- TEXT SECTION -
◇ ◇ ◇ ◇ ◇

I don’t buy this argument. Readers don’t find it jarring when a character speaks in first person in a third-person narration. We aren’t jolted out of third person by a sentence like “I wouldn’t do that if I were you,” Bob said. I don’t see why I wouldn’t do that if I were you, Bob thought, is any different.

But more to the point there’s a subtle narrative element that’s missing from that argument. That other answer says:

So instead of:

I’d warned him a million times not to mess with that Ogren boy, Cynthia thought. But does he listen to me? Hell no.

Try:

She’d warned him a million times not to mess with that Ogren boy. But did he listen to her? Hell no.

Stay in the third, stay in the same tense as the rest of the writing.
But here’s the thing:

If you write something like “They’d never make it, not with those machine gun emplacements in the mountain pass,” the reader will accept it as true.

However, “We’d never make it, not with those machine gun emplacements in the mountain pass, Susan thought” makes it clear this is Susan’s impression, not established fact.

In other words, access to a character’s inner stream of consciousness lets you separate the narrative facts of the story from the character’s impressions.

Unless you’re deliberately setting up an unreliable narrator, where the POV character states things as absolute fact that aren’t and you leave the reader to sort it out, a character’s inner dialog is a good way to signal to the reader that you are showing a character’s impressions of the world, not (necessarily) the literal fact of the world.

◇ ◇ ◇ ◇ ◇

- GIVEN PROBLEM -
Write the next part of the passage on showing a character's thoughts in third-person narration, picking up from the point where it stops. You won't need the listing that comes after this.

- RECORDED DATA -

◇ ◇ ◇ ◇ ◇

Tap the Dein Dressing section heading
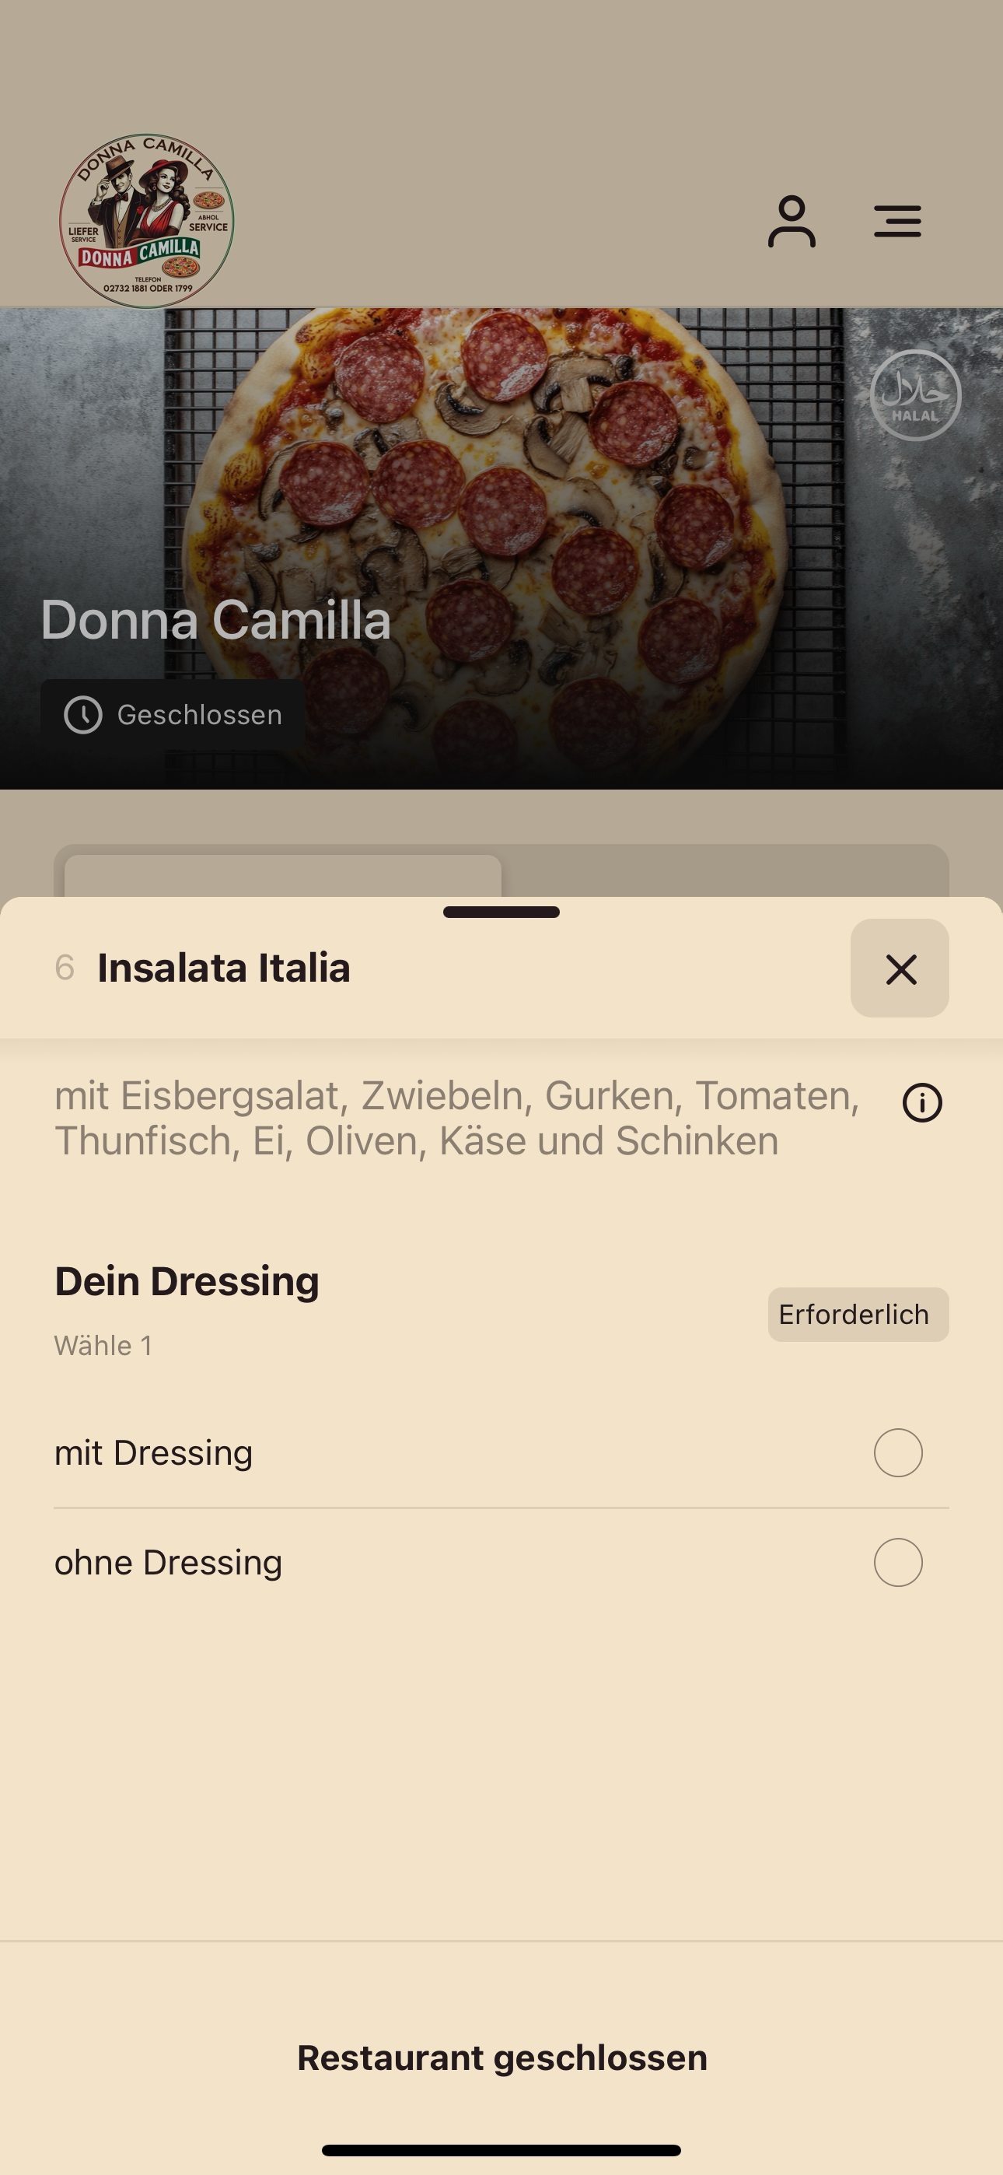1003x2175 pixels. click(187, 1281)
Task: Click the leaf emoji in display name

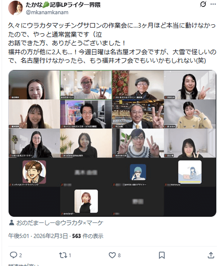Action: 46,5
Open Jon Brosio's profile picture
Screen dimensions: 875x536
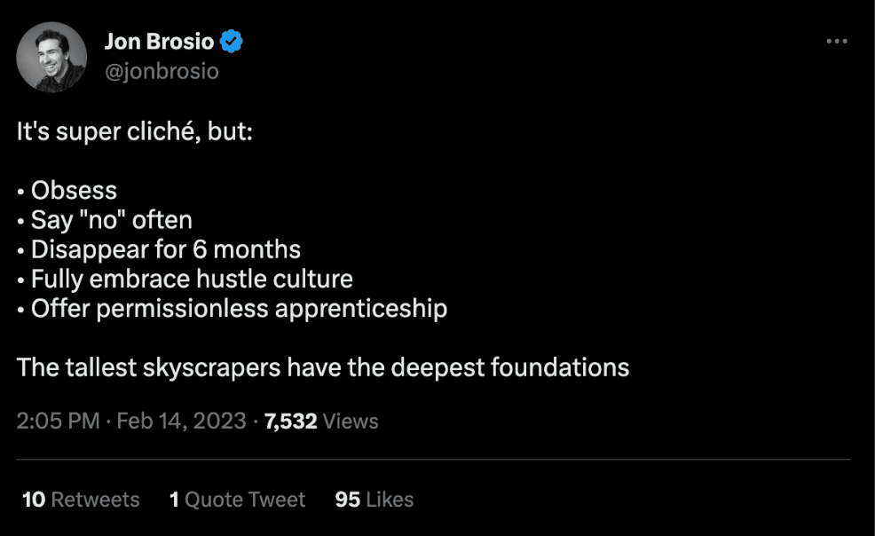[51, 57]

◇ ◇ ◇ ◇ ◇

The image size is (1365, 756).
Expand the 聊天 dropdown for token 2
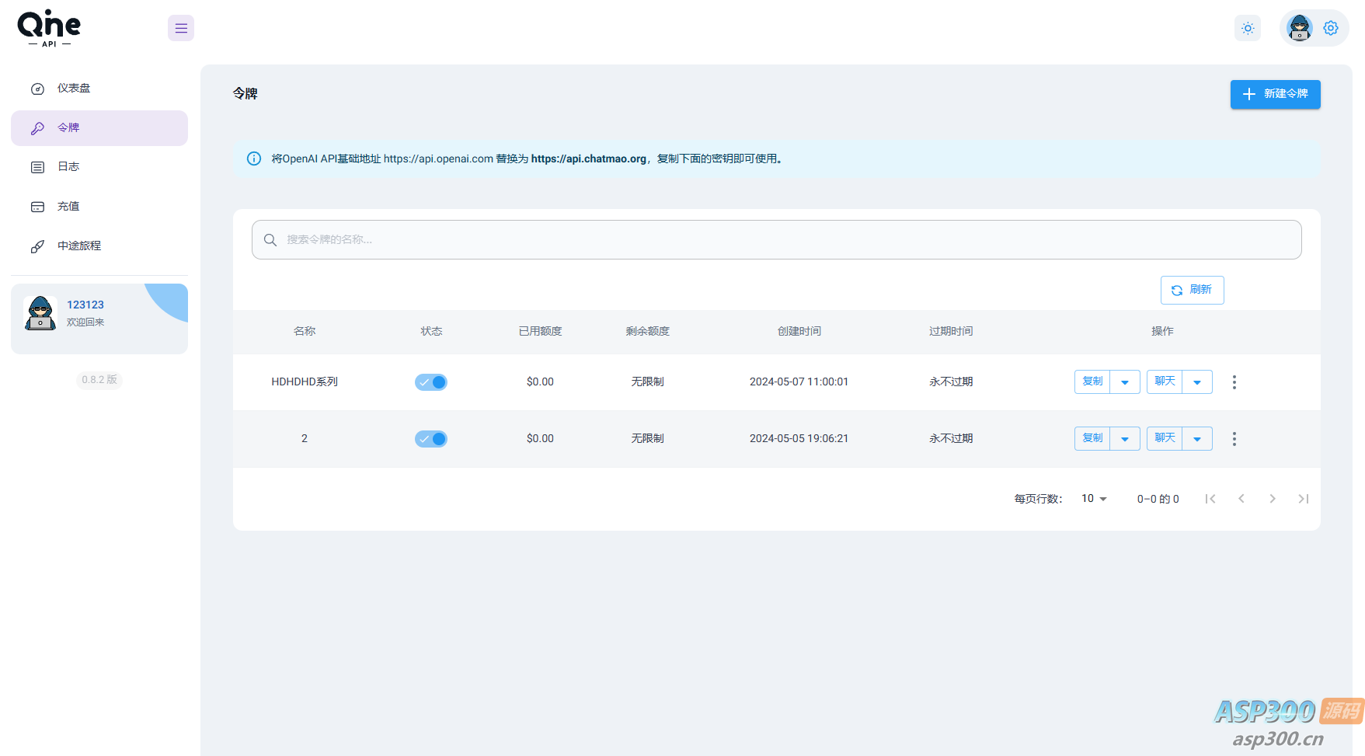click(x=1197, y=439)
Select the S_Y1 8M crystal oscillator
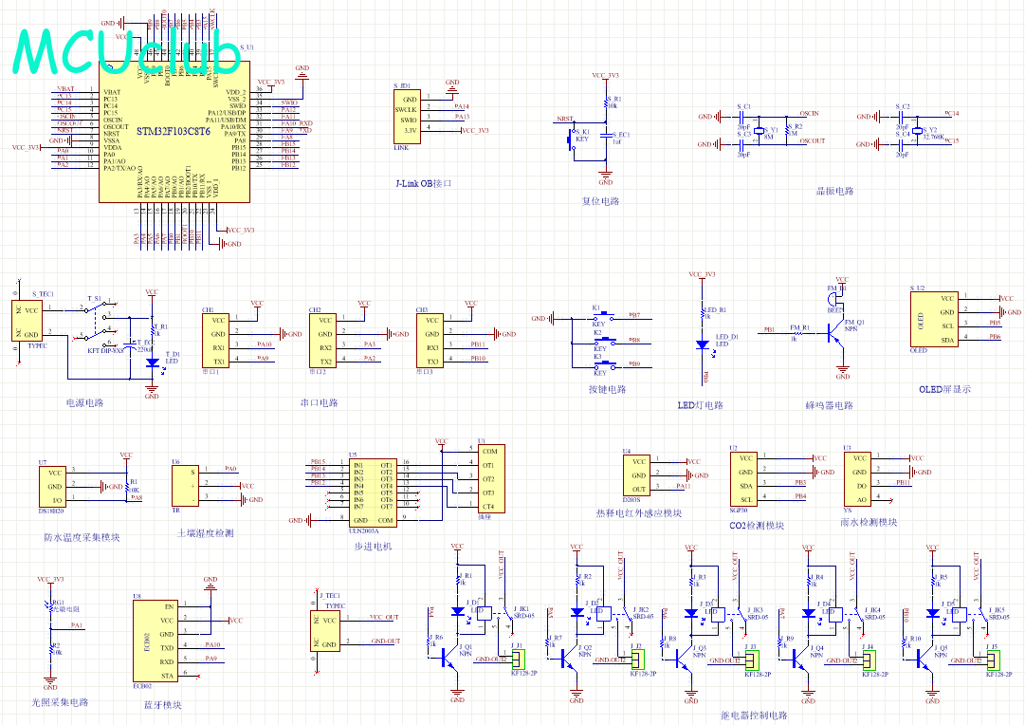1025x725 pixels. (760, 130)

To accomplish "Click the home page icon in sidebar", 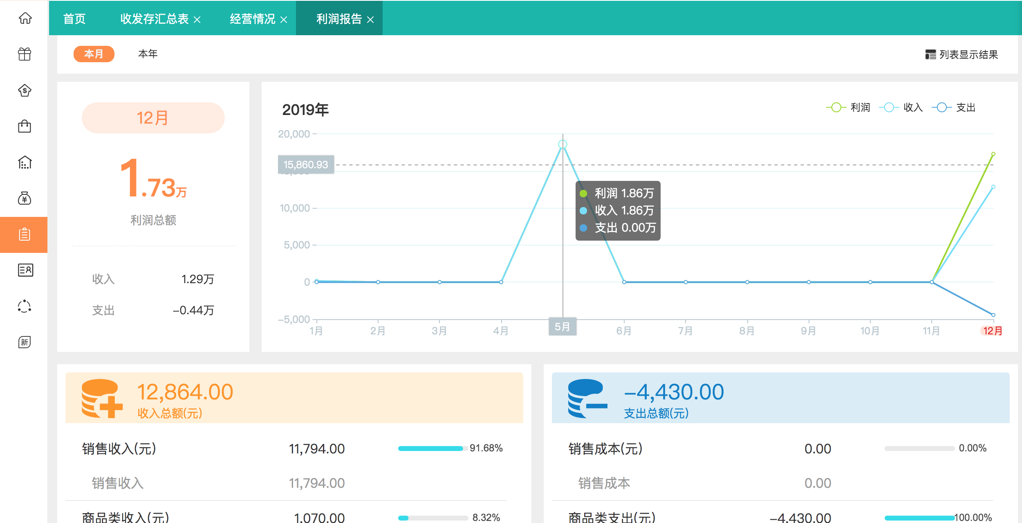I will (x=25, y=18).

◇ ◇ ◇ ◇ ◇

- RESULT OF THIS TASK -
Eunice and I made extensive use of inner narration in the upcoming fourth Passionate Pantheon novel, because one of the main characters, Royat, spends several weeks immobile in a garden basically hallucinating, in a ritual designed to help him better understand some poor life choices he’d made.

We had a lot of fun with it, because people undergoing the ritual he’s participating in are aware of the outside world, in a manner of speaking, but have a great deal of difficulty distinguishing between what’s real and what’s not, and that let us do some really fun and interesting things with the narration.

For example, we presented the character’s stream of consciousness as ordinary dialog, but put the words of his hallucinations in italics, even though it all takes place in his head:

You like watching what’s happening to me? Alifi said.

“You’re a hallucination.”

Don’t avoid the question.

“Yes,” Royat said. “Yes, I do.”

Do you regret not having sex with me? You could’ve, you know.

Royat turned the question over in his mind. “No,” he said at last. “I think it was the right choice at the time.”

But you did have sex with Arjeniza.

“That’s different!”

How is it different?

“She—” Royat hesitated.

Yes?

“That was religious sex, not recreational sex. She was acting in her capacity as a Priestess of the Ostiary.”

Nice save. You would’ve enjoyed sex with me.

“Maybe. That’s not the point.”

What is the point? To all of this, I mean. You made the decision to be Sacrifice pretty quickly. That’s not like you.

“Maybe the fact that’s not like me is part of the problem. I make rash decisions for other people without considering myself. Maybe this was a rash decision for myself.”

Royat watched the stranger for a while. After a time, Alifi said, Wow, look at him go. He’s really into that. How many times has he come now? Five?

“Five.”

Five. He’s noisy, too. I wonder if I’m enjoying it?

“You aren’t really her. You’re a figment of my imagination.”

Ah, true. I wonder if she’s enjoying it?

“Impossible to say. Literally.”

Did you like what those two people just did to you?

“I’m not sure it matters. My pleasure isn’t the purpose of all this.”

You’re dodging the question again.

“I don’t have to answer you.”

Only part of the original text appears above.